_Exercise objective_
Output, word for word, the span of lines that starts at the one containing "Click the red asterisk after overwrite label" and ends at the last line of the records.

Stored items
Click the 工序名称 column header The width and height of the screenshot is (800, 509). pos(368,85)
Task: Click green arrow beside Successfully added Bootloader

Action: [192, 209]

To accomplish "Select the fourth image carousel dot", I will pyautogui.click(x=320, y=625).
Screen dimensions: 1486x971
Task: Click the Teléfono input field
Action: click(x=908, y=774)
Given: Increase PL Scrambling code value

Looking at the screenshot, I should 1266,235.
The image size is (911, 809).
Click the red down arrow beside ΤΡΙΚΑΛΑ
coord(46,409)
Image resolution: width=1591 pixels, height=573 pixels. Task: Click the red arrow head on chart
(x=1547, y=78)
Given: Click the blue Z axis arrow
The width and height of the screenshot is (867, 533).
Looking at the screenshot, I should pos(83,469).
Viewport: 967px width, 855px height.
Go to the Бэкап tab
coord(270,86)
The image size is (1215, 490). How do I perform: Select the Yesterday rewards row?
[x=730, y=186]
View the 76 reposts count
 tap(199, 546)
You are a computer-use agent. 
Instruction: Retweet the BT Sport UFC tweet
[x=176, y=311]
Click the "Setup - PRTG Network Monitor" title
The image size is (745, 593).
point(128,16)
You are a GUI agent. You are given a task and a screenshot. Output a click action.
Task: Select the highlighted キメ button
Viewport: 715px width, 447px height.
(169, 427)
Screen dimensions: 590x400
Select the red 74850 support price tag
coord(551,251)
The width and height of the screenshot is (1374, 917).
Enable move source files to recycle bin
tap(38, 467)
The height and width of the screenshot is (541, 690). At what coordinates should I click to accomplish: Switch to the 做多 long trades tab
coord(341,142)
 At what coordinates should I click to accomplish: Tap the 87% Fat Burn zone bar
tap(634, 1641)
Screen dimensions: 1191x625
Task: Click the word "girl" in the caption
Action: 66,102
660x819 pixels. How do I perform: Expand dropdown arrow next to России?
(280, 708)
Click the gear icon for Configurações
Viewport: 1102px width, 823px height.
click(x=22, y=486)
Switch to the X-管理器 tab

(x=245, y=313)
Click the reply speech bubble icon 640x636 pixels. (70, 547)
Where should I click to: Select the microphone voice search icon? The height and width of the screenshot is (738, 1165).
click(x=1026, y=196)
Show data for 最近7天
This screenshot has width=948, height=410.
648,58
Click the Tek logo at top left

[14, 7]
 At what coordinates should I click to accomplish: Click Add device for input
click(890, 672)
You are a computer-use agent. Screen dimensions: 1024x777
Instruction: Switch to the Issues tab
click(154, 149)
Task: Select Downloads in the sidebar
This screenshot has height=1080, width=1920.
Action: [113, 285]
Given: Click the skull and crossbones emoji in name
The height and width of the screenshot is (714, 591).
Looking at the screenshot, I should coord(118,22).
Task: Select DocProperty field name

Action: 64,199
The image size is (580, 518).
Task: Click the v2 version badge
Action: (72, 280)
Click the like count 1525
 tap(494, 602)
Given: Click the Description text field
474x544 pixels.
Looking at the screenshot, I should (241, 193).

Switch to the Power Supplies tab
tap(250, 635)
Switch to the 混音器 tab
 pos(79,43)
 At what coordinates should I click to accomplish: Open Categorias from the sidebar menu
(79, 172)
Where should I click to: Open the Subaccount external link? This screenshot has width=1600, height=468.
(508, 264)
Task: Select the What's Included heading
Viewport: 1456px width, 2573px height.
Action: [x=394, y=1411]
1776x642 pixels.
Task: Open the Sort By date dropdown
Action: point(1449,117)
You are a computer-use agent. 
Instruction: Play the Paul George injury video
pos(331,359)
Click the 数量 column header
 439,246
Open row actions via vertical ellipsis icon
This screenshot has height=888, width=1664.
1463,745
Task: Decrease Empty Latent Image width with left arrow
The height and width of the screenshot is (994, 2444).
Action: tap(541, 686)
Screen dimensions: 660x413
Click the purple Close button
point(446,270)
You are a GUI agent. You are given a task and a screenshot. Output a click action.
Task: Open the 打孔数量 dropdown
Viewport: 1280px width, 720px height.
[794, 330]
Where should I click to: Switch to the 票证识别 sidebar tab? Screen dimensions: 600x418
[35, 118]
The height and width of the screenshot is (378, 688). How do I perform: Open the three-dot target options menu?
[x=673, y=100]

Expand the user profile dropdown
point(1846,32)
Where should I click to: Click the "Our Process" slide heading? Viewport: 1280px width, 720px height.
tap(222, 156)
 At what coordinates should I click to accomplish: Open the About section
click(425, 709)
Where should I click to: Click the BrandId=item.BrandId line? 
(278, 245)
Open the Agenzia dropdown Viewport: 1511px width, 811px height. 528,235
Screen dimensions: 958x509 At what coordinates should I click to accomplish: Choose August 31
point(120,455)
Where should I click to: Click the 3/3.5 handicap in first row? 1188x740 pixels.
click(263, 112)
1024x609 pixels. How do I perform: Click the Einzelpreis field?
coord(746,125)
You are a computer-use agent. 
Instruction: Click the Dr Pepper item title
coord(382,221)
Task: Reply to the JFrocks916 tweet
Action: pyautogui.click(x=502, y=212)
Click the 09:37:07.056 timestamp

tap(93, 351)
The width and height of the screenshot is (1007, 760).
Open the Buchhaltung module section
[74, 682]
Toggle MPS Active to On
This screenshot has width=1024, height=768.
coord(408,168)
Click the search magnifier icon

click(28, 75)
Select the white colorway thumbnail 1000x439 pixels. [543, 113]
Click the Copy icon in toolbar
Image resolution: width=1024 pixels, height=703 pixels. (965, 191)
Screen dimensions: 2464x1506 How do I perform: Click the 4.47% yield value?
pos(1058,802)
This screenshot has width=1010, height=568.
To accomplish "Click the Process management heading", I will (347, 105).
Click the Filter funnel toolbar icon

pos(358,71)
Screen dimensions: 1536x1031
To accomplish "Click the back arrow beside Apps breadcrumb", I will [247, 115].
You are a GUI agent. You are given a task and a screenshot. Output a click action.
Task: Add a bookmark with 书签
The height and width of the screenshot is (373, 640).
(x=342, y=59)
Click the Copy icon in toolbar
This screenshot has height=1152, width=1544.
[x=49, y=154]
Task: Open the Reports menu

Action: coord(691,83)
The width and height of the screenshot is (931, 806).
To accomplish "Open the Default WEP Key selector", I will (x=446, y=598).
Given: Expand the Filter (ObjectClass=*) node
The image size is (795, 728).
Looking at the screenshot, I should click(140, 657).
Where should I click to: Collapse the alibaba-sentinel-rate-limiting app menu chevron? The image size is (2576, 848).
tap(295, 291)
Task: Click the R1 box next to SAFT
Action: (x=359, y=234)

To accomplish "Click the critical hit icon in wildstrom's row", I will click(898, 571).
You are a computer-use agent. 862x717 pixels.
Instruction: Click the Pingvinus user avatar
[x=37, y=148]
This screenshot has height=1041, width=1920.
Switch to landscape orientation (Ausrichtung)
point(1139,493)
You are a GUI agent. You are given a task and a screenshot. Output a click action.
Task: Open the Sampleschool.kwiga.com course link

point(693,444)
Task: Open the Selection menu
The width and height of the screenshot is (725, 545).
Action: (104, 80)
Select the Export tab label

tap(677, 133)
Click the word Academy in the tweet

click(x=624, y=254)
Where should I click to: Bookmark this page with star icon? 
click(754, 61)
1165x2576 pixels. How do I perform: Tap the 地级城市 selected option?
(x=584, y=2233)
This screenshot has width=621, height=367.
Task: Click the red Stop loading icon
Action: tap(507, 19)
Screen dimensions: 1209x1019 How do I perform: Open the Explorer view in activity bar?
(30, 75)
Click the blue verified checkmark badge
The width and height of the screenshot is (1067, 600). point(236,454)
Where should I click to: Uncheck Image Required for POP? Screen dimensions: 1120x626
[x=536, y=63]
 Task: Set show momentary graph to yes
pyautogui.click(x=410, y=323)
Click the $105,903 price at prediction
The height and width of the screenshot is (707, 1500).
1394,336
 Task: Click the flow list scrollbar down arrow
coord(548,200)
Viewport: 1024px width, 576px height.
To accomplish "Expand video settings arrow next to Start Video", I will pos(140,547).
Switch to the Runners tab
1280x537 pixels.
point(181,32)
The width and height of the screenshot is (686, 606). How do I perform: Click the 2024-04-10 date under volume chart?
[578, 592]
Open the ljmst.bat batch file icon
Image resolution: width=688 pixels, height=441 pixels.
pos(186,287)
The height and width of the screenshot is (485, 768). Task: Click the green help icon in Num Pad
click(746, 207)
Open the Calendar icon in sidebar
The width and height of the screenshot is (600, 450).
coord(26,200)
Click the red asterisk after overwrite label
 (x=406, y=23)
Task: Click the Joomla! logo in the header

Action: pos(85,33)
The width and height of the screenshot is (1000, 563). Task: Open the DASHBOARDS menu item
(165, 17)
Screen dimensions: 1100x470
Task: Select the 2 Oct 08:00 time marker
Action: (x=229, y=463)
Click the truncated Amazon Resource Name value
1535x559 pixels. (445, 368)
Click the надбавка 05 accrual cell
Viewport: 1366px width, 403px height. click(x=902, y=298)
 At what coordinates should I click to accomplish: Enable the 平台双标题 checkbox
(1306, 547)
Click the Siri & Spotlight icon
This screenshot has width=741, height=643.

_Reply_
Click the red asterisk after overwrite label
 (x=406, y=23)
Task: Click the Joomla! logo in the header

Action: pos(85,33)
The width and height of the screenshot is (1000, 563). Task: Open the DASHBOARDS menu item
(165, 17)
Screen dimensions: 1100x470
Task: Select the 2 Oct 08:00 time marker
Action: (x=229, y=463)
Click the truncated Amazon Resource Name value
1535x559 pixels. (445, 368)
Click the надбавка 05 accrual cell
Viewport: 1366px width, 403px height. click(x=902, y=298)
 At what coordinates should I click to accomplish: Enable the 平台双标题 checkbox
(1306, 547)
Click the Siri & Spotlight icon
This screenshot has width=741, height=643.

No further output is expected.